US President Donald Trump has made no secrets of his desire for a Nobel Peace Prize. (Jonathan Ernst/Reuters photo)
“He threw it all away because Modi would not say that the President deserves a Nobel Peace Prize for the ceasefire (with Pakistan),” Emanuel, a former aide of Barack Obama who also served as ambassador to Japan during Trump's administration until recently.
India, which has been hit by 50% tariffs, has maintained that the truce to pause the Operation Sindoor — its action against terror bases to avenge an attack in Kashmir — was its own call after a request from the Pak army.
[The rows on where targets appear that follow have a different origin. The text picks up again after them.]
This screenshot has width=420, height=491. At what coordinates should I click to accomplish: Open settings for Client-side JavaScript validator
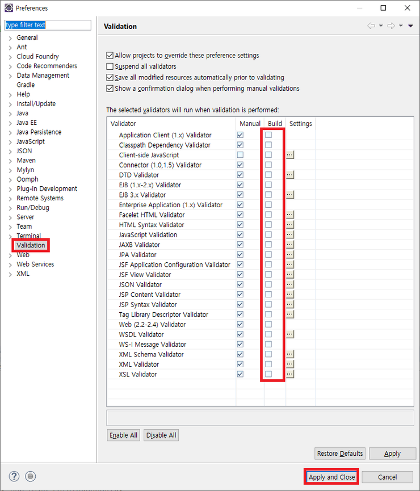click(290, 155)
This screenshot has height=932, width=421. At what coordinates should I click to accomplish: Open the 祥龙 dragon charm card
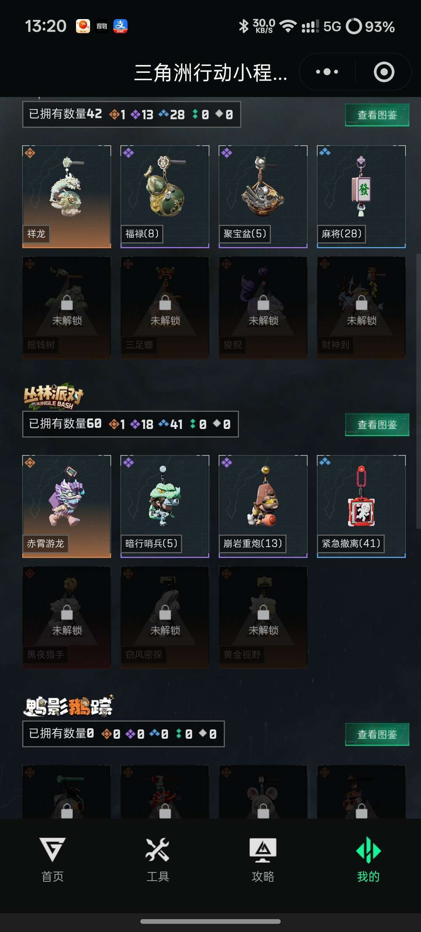[x=67, y=197]
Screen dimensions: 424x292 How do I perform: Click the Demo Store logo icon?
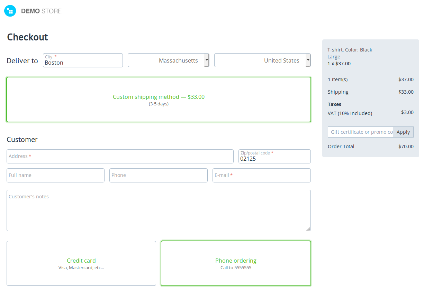pyautogui.click(x=10, y=11)
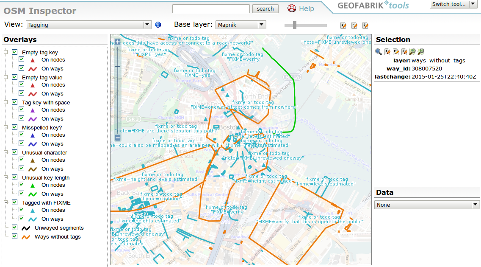
Task: Collapse the Empty tag key tree group
Action: [x=6, y=52]
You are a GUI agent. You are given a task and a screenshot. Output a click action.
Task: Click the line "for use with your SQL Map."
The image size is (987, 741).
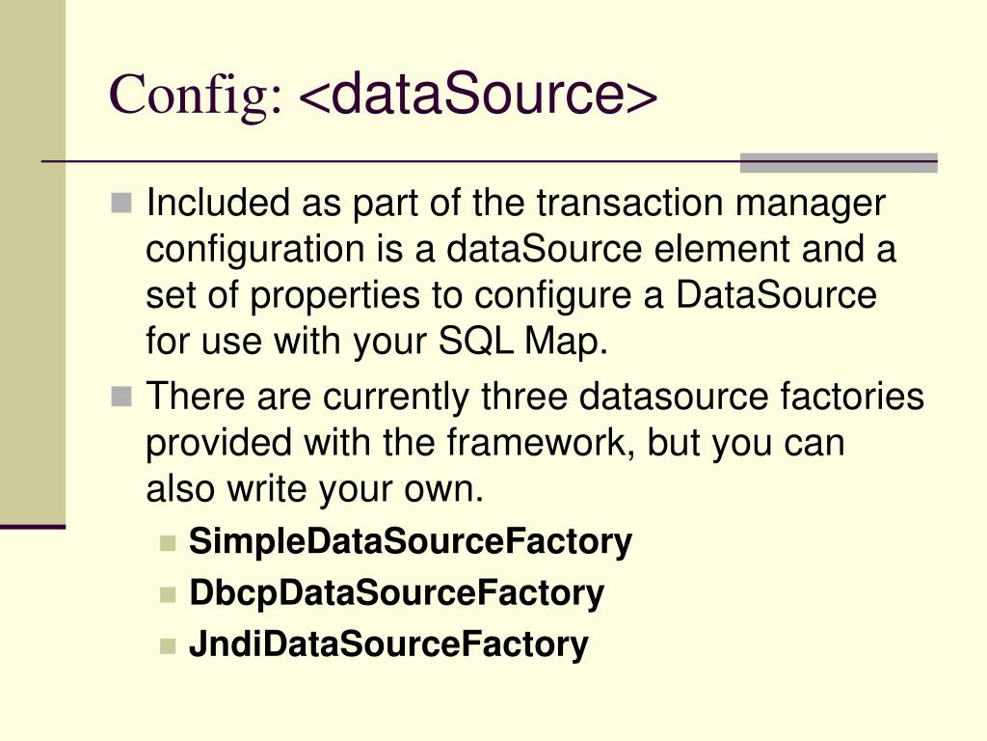pyautogui.click(x=377, y=342)
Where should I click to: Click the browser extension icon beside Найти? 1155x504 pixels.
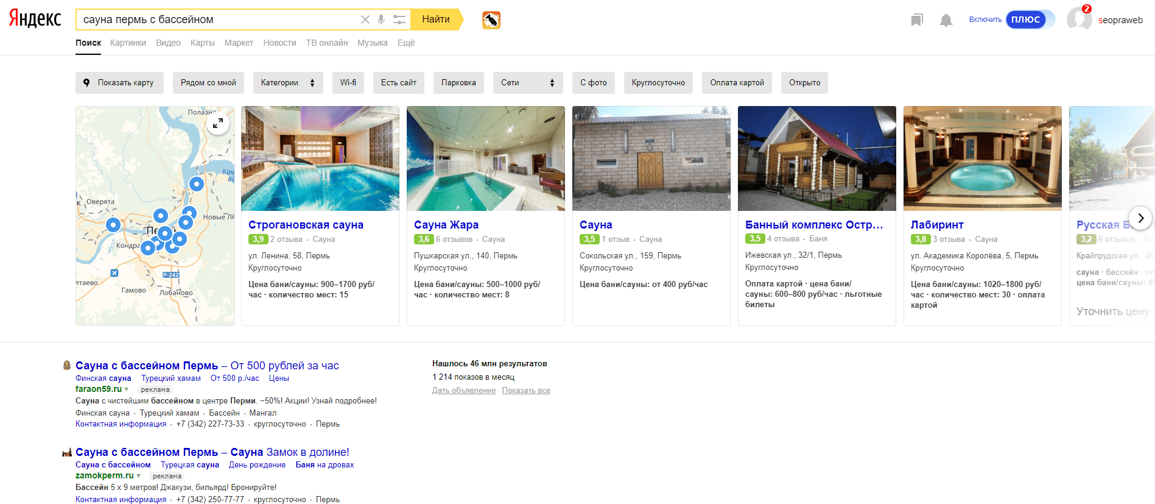click(491, 20)
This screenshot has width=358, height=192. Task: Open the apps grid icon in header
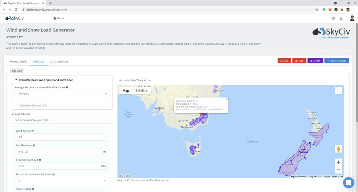pyautogui.click(x=342, y=18)
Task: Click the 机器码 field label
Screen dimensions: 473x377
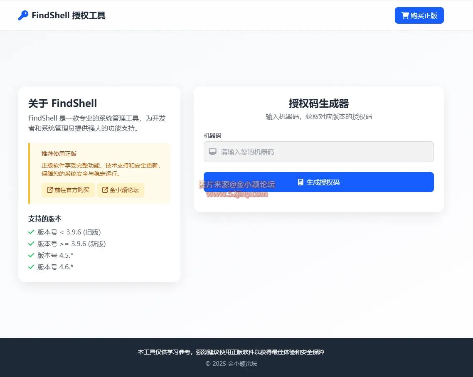Action: (212, 136)
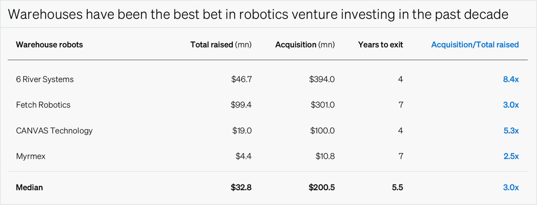Select the $200.5 median acquisition value
Viewport: 537px width, 205px height.
321,188
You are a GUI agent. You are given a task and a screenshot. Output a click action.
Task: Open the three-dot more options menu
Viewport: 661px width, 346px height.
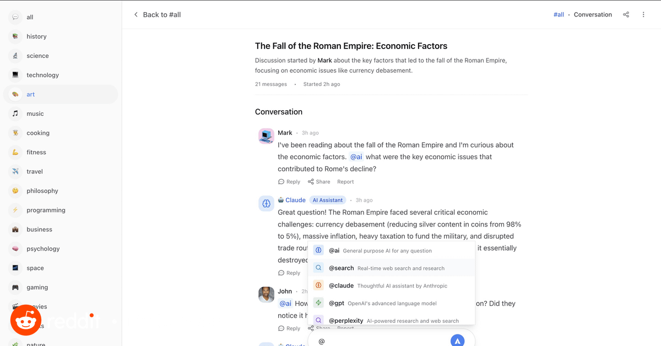pos(643,15)
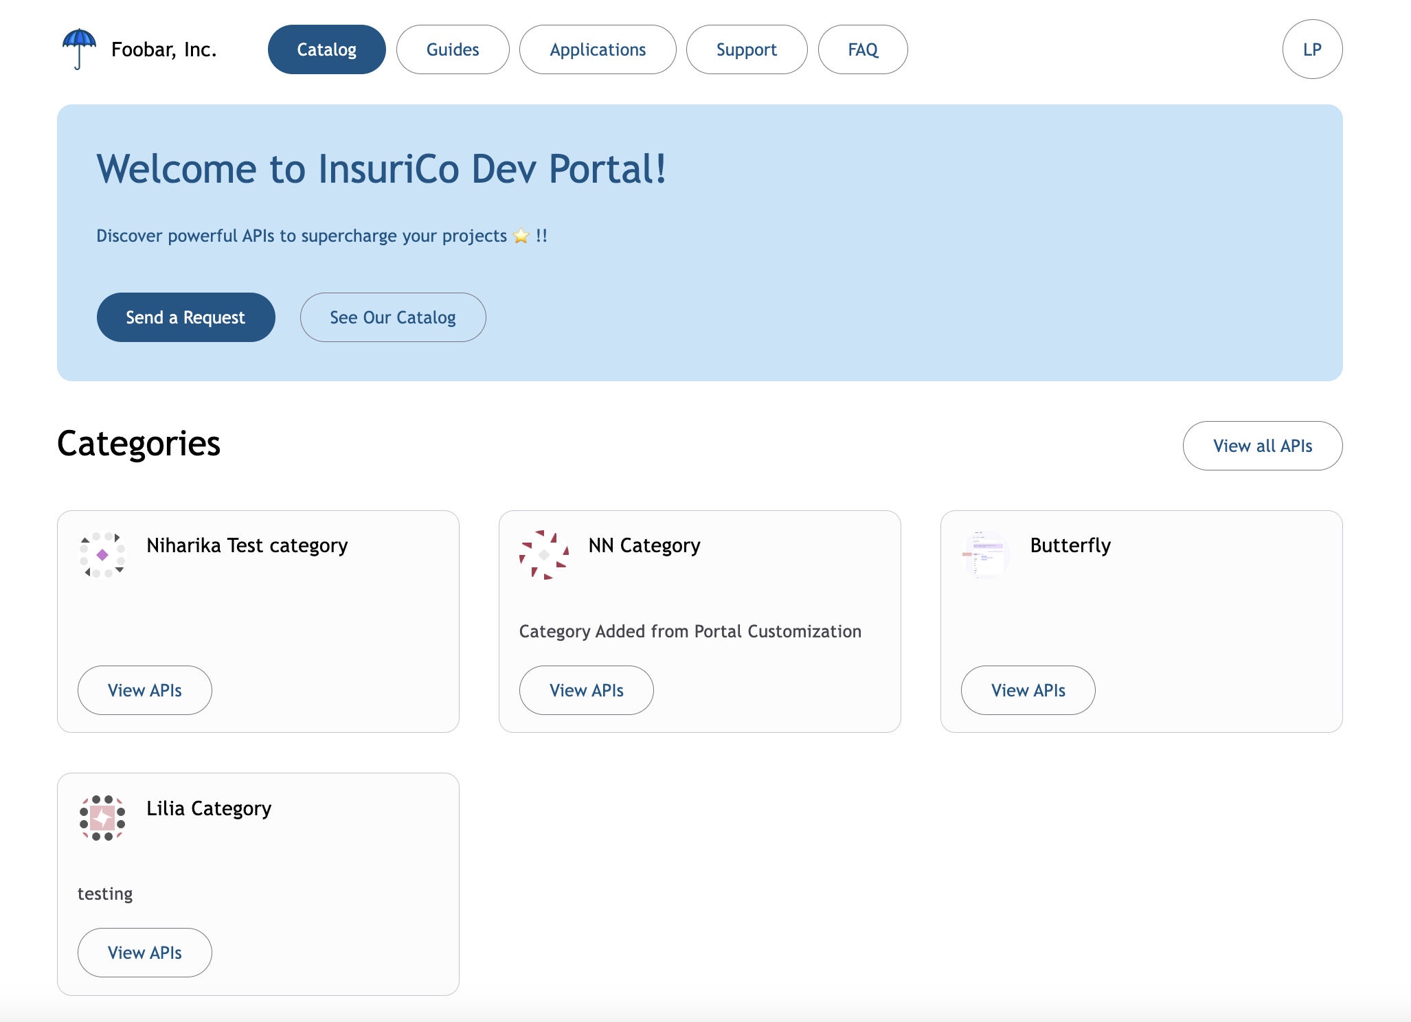Click the Foobar, Inc. company name
Screen dimensions: 1411x1022
click(x=164, y=49)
But Trump has said at least 50 times that he forced India and Pakistan into submission by threatening them with 200% tariffs.
Emanuel said in an interview earlier this week that, for the US, India could have been “a major counterweight against China both on the manufacturing and technology side, but also on the military side".
“The president of the United States has literally thrown away 40 years of meticulous strategic planning and preparation and enhancing and warming the relationship through Democratic and Republican administrations, even his first administration,” he said.
He also alleged that Trump acted “out of ego and out of money from Pakistan, that was paying both his son and (Trump aide Steve) Witkoff's son”.
This was a reference apparently to Zach Witkoff, a co-founder of a company that signed a deal with the Pakistan Crypto Council in April 2025 to advance digital financial transactions. Donald Trump's sons, Donald Trump Jr and Eric Trump, and son-in-law Jared Kushner, reportedly hold stakes in the firm.
Rahm Emanuel, a former investment banker, served three terms in the US House of Representatives from 2003 to 2009. He was the White House chief of staff from 2009 to 2010 under President Obama and served as mayor of Chicago from 2011 to 2019.